En muchas cosas pequeñas se advierte la superioridad pragmática de la
vida antigua sobre la actual. Para los discípulos de William James, esta
superioridad, en la práctica, es también teórica.
Cuando se pasa, un domingo, de un barrio de ciudad moderno,
republicano, socialista y anticlerical a una aldea sometida aún a la vida
antigua, se observa la diferencia a beneficio de ésta. La etología tradicional es
más práctica que la nueva. El domingo, en la aldea católica, está
reglamentado desde la mañana hasta la noche. El aldeano sabe lo que tiene
que hacer casi hora por hora. En cambio, en el pueblo anticlerical, como no
hay inventada aún una pauta de vida laica, el ciudadano se desespera y se
aburre. Evidentemente, la etología vieja es más sabia y más cómoda que la
nueva.
En la aldea no hay peligro de que nadie se desvíe de la vida práctica con
una escapada a la fantasía panteísta. Las preocupaciones aldeanas son claras y
precisas. ¿Lloverá? ¿Granizará cuando los frutales estén en flor? ¿Habrá
buena cosecha?
La etología aldeana, a pesar de su aparente resistencia al campo, ya no se
defiende con brío. La moda conquista la aldea. Ante el dominio de la moda
no hay fuerza que se oponga.
La moda nivela el aspecto exterior de las personas. El aldeano y sobre
todo la aldeana imitan las maneras y los usos de la ciudad. Colectivamente
puede haber en las villas un sentimiento misoneísta, pero ante la forma de los
trajes y de los adornos, ante el nuevo modo de peinarse o de bailar, el
sentimiento misoneísta se quiebra.
Otro conducto por donde llega a la aldea el espíritu de la ciudad es lo
económico. En todo cuanto se refiere a dinero y a mercados, el aldeano se
muestra capaz de cambiar. El campesino, naturalmente, es mucho más roñoso
que el ciudadano; tiene egoísmo, pero no vanidad. No ve tampoco
posibilidades de ganar dinero de otra manera que la habitual. Tiende al ahorro
y a la miseria avarienta. La idea de la revolución para él encierra, sobre todo,
la idea de la inseguridad de su dinero y de sus tierras.

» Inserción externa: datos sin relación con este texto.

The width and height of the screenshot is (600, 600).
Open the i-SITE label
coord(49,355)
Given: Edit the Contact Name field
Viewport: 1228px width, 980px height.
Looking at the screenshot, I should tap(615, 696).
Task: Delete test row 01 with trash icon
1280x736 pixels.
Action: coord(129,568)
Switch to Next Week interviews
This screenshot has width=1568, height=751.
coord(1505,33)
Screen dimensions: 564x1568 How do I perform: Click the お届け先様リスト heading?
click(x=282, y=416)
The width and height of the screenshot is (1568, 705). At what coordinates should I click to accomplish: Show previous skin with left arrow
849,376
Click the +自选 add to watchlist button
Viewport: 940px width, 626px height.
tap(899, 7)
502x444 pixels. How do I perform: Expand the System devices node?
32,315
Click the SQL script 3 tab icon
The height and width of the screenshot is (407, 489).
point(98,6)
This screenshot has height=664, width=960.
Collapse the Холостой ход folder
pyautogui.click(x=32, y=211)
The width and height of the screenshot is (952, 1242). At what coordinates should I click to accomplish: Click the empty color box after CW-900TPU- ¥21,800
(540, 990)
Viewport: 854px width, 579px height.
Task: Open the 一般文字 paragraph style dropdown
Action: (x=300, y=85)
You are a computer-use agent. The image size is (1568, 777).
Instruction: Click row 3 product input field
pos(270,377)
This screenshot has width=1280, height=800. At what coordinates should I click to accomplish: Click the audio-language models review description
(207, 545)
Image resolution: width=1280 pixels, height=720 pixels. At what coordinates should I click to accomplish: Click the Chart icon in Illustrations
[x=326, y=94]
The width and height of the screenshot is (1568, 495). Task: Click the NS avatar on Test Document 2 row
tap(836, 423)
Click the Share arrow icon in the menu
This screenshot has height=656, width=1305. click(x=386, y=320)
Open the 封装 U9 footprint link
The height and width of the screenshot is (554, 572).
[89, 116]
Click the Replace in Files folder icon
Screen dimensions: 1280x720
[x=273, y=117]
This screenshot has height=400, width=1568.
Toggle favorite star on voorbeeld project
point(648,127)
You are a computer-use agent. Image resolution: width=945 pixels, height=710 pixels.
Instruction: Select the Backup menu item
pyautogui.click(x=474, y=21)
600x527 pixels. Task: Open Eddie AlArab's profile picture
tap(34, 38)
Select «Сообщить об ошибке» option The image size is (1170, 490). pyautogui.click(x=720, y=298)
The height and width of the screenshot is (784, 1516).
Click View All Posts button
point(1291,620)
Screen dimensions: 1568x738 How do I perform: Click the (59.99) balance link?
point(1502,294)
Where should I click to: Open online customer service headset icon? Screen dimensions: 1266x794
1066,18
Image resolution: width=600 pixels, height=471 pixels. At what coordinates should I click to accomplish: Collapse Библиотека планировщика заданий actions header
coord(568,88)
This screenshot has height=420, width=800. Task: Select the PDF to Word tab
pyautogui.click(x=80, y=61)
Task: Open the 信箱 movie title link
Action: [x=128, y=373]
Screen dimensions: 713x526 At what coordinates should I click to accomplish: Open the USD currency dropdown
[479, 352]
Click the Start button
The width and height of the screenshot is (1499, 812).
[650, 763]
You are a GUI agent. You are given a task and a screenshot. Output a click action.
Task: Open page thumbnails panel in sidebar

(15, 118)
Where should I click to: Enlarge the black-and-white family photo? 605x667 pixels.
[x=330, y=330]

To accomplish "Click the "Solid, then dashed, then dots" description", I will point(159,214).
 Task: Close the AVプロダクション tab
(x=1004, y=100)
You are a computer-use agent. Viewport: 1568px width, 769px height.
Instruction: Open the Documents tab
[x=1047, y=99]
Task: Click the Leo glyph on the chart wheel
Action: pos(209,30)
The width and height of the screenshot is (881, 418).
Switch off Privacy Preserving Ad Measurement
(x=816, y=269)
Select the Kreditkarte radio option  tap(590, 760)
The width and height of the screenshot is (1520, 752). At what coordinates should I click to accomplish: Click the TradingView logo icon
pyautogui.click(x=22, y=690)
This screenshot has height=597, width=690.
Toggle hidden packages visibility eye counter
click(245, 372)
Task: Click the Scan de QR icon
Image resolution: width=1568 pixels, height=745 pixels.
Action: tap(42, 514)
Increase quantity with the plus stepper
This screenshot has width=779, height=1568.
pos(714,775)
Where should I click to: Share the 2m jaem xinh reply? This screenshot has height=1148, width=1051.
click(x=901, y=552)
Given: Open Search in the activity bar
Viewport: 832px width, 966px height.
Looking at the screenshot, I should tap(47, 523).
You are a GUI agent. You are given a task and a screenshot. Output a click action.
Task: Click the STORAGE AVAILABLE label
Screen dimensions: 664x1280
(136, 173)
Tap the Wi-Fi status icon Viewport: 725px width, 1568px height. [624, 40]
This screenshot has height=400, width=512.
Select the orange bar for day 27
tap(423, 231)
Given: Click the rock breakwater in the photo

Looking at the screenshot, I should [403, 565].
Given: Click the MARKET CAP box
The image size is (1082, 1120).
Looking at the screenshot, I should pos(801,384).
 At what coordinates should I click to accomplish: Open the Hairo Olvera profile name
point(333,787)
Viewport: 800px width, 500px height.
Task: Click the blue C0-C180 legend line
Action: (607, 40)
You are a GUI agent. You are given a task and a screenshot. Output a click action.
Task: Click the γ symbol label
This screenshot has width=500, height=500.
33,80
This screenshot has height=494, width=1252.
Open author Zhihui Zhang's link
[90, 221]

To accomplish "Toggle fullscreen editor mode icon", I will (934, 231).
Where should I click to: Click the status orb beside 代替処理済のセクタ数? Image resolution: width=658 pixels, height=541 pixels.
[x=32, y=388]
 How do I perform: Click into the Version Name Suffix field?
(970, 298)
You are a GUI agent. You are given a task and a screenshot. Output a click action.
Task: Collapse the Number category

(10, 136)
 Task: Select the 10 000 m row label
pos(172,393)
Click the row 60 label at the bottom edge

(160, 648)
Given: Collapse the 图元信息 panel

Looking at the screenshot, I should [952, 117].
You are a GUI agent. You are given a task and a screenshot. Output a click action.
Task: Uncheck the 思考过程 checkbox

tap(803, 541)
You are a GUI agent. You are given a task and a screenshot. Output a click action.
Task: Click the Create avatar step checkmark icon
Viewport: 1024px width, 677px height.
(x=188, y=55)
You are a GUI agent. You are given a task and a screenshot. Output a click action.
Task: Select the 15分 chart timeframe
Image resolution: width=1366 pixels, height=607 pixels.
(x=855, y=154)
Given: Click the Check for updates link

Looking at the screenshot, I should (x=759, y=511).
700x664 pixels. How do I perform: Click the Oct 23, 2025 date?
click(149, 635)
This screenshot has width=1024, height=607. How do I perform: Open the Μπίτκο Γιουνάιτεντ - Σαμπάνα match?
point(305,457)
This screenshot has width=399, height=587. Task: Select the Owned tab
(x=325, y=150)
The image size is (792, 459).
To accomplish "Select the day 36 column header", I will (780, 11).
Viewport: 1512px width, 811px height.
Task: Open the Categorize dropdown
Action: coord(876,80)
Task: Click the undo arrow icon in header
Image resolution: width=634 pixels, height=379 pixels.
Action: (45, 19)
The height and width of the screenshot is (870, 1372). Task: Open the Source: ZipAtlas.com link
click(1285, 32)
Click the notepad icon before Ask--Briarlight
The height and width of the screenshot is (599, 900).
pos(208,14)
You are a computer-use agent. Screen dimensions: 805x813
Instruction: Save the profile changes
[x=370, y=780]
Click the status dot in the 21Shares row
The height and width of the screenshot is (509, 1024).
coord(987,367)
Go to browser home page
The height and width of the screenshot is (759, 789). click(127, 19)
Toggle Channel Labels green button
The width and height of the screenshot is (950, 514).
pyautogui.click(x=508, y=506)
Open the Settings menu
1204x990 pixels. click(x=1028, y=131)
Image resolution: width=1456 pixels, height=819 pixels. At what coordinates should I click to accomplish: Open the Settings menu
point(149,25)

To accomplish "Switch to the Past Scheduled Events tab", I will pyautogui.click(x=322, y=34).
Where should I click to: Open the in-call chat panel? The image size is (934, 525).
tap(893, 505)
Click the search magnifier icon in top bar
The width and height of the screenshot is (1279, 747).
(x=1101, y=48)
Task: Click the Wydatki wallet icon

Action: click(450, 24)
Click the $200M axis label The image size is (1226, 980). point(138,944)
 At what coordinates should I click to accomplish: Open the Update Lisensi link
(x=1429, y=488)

En lo que atañe a la economía, el aldeano, aun el más cazurro y
conservador, hila muy fino; una diferencia de pocos céntimos le basta para
cambiar de mercado y poner su vela al nuevo viento que sopla.
La vieja etología de las aldeas se quebranta también como todos los
conjuntos de hábitos y costumbres ancestrales. Siempre habrá sido lo mismo
en principio; la diferencia es hoy de cantidad; lo que antes era una pequeña
corriente innovadora que nutría a la aldea sin transformarla, ahora va siendo
ya una inundación que arrasa todo lo viejo.
Como se sabe, la palabra «anécdota» viene del griego «anekdotos»,
inédito, no escrito públicamente.
Tal condición de no publicado se halla justificada por la pequeñez, por la
falta de importancia que supone el relato contado. Éste se caracteriza por ser
una narración corta, casi siempre epigramática, con una frase acerada más o
menos ingeniosa.
Hay quien supone que la anécdota, como la biografía, es algo moderno.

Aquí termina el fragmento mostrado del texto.